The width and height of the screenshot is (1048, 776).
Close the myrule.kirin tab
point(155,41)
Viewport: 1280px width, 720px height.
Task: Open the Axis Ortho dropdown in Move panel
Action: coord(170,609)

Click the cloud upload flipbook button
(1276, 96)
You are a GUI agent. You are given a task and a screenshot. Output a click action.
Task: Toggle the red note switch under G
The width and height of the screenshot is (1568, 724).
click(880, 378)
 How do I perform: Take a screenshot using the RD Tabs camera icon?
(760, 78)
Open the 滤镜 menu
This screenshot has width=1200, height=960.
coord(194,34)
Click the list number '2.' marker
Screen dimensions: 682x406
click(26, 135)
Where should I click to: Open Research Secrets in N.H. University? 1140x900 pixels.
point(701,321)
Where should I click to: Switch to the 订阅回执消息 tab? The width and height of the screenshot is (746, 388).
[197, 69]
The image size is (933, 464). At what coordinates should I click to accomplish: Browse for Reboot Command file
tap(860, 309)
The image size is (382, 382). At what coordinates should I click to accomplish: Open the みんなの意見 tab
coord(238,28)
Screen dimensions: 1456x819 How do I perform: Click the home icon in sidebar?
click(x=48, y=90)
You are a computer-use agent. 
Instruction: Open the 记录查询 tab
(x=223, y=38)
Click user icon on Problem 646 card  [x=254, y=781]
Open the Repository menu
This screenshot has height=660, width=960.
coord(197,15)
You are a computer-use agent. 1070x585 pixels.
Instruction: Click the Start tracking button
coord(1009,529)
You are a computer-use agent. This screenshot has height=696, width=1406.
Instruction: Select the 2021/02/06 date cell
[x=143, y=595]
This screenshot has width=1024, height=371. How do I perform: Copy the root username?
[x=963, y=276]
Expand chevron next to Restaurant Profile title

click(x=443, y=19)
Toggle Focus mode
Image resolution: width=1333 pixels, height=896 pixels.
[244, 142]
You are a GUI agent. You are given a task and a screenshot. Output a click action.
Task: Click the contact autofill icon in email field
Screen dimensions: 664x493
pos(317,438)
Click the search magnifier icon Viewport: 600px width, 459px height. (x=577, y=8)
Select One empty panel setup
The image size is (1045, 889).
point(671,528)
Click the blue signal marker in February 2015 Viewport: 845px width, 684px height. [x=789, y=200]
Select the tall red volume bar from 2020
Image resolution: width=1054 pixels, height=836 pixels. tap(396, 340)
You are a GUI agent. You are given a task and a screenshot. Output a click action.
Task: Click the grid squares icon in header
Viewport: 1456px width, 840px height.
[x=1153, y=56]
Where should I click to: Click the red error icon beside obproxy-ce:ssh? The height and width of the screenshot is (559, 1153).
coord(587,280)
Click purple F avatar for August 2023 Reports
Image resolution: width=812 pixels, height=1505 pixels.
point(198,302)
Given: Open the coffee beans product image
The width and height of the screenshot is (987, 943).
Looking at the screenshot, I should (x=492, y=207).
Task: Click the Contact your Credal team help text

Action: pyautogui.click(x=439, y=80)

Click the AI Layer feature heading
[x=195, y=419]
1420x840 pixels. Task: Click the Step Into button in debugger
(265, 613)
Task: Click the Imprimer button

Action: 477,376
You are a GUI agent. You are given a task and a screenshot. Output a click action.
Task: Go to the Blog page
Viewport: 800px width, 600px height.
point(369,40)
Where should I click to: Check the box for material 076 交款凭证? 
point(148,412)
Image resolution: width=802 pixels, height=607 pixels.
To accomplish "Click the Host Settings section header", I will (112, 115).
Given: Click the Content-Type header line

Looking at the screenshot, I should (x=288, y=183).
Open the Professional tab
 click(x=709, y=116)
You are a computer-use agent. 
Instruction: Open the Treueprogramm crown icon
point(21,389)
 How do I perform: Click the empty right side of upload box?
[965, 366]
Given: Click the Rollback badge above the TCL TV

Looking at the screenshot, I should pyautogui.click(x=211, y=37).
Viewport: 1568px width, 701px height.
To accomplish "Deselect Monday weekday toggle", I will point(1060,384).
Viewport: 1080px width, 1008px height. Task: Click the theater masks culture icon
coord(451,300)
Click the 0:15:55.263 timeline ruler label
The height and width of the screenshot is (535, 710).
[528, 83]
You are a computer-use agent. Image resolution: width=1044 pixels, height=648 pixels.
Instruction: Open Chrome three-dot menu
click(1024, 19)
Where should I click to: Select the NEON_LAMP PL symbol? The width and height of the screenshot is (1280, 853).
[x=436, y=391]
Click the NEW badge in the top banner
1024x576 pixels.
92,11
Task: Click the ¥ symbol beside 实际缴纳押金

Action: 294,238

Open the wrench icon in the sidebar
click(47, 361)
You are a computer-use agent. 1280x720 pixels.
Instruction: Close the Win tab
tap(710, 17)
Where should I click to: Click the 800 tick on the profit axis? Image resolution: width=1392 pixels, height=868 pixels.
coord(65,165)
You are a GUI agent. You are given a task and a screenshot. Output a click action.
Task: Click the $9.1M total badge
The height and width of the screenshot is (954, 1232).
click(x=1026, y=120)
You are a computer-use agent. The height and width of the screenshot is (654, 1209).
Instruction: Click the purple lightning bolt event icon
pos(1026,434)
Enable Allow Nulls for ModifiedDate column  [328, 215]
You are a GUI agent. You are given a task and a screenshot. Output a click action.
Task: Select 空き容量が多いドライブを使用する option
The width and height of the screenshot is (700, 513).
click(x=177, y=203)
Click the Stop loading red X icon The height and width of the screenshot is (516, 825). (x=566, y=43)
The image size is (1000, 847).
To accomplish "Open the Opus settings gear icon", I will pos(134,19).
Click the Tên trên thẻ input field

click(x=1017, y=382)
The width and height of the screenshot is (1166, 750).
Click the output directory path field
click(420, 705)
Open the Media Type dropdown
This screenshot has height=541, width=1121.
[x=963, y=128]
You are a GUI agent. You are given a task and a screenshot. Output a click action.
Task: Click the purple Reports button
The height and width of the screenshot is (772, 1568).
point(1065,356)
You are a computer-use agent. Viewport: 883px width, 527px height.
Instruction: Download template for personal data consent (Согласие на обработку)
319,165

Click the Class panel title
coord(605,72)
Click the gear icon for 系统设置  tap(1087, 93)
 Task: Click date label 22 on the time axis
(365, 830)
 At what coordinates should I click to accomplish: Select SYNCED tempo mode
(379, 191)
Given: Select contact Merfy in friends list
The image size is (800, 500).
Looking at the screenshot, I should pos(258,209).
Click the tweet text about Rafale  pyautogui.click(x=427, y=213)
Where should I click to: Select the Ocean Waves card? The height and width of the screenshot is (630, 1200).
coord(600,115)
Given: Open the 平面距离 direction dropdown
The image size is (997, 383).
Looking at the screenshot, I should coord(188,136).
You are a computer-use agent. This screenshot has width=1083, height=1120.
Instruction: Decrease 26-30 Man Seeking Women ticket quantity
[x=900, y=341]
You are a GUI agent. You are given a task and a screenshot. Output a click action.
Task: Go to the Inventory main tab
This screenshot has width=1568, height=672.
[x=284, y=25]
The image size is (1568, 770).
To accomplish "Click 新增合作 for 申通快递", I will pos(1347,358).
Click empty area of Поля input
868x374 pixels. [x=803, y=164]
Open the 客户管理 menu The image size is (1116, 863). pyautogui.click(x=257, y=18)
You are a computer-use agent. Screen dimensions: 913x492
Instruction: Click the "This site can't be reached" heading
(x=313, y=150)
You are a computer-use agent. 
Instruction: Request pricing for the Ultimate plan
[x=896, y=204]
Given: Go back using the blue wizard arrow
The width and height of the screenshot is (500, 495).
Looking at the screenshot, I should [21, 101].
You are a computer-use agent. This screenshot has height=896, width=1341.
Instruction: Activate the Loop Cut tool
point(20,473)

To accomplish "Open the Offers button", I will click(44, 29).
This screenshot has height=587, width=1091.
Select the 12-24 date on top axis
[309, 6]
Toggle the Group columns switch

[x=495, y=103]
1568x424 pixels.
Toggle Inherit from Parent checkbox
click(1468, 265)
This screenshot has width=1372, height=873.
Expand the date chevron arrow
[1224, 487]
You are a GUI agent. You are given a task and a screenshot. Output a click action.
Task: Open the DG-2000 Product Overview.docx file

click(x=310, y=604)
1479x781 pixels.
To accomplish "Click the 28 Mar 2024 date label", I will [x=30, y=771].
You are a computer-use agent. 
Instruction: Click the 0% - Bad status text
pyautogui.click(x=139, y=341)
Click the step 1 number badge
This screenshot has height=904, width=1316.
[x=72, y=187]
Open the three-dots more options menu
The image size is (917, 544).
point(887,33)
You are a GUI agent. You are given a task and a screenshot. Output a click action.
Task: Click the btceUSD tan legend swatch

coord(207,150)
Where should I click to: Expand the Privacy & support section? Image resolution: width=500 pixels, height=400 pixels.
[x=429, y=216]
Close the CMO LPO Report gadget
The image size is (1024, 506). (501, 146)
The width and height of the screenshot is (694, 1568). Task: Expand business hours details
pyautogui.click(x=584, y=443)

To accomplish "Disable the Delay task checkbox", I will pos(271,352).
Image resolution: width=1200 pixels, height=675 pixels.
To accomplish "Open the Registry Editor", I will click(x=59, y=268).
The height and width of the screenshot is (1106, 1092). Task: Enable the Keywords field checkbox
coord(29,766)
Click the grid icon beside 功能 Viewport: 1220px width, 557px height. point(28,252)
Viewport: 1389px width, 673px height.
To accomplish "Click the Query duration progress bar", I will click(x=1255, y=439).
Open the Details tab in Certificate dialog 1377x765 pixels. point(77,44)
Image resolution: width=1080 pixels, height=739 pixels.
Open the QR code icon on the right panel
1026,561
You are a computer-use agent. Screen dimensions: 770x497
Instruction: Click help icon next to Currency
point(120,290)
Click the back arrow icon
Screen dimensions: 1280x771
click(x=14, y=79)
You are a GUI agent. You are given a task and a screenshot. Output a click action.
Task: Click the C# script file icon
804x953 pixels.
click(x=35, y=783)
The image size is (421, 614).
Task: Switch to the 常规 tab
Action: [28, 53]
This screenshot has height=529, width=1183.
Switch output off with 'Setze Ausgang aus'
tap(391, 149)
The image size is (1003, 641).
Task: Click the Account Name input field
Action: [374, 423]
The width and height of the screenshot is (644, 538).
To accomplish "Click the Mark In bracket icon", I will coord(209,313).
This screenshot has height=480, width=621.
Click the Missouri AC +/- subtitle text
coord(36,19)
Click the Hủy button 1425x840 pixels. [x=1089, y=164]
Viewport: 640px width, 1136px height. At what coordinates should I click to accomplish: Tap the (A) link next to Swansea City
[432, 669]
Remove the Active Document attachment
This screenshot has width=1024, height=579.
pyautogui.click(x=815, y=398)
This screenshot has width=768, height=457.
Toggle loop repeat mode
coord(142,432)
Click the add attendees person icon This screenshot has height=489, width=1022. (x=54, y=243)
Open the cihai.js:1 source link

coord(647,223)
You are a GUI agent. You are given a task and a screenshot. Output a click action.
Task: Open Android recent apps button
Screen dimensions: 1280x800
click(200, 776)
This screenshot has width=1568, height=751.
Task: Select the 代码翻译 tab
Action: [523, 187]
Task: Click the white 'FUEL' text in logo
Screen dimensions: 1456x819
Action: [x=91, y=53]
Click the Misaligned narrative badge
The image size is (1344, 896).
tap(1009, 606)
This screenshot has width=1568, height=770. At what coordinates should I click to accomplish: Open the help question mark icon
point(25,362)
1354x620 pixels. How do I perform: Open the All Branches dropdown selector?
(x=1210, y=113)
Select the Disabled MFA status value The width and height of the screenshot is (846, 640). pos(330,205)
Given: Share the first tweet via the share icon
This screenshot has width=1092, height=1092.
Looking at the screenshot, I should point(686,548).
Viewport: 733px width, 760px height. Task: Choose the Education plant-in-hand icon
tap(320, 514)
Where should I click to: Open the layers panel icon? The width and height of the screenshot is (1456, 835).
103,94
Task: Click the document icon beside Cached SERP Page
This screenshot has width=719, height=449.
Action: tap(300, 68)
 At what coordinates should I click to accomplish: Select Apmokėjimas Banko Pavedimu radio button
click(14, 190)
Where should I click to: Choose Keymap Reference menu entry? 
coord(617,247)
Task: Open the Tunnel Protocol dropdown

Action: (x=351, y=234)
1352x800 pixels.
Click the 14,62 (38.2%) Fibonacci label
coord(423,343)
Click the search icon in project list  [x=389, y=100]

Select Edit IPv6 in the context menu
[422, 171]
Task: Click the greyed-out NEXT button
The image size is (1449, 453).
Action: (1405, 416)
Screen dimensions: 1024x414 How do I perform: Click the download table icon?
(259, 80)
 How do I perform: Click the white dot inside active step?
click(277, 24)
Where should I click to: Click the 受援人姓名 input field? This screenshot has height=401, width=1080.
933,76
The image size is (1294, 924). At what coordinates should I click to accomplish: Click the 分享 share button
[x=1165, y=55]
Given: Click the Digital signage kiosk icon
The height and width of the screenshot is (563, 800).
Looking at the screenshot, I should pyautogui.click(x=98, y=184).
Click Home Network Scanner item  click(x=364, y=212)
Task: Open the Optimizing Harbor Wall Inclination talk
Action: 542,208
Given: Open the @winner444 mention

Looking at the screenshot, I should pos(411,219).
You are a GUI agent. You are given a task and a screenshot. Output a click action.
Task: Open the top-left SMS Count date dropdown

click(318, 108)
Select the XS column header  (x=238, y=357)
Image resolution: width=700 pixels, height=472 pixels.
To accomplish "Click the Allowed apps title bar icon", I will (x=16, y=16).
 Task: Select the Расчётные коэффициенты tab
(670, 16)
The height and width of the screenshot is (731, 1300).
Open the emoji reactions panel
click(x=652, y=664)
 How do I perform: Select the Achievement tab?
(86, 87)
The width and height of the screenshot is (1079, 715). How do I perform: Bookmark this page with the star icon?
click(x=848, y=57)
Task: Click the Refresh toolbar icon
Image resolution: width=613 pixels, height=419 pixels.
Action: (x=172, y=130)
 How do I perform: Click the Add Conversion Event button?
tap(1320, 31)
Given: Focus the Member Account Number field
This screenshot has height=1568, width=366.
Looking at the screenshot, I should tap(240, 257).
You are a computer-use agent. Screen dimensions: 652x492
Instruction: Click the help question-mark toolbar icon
□ □ □ □
[WHAT IS NEEDED]: Reproduce exactly, and with no other material, the lines between those holding "Open the Professional tab" and "You are a computer-use agent. Image", inclusive.

[TASK RESPONSE]:
Open the Professional tab
 click(x=709, y=116)
You are a computer-use agent. 
Instruction: Open the Treueprogramm crown icon
point(21,389)
 How do I perform: Click the empty right side of upload box?
[965, 366]
Given: Click the Rollback badge above the TCL TV

Looking at the screenshot, I should pyautogui.click(x=211, y=37).
Viewport: 1568px width, 701px height.
To accomplish "Deselect Monday weekday toggle", I will point(1060,384).
Viewport: 1080px width, 1008px height. Task: Click the theater masks culture icon
coord(451,300)
Click the 0:15:55.263 timeline ruler label
The height and width of the screenshot is (535, 710).
[528, 83]
You are a computer-use agent. Image resolution: width=1044 pixels, height=648 pixels.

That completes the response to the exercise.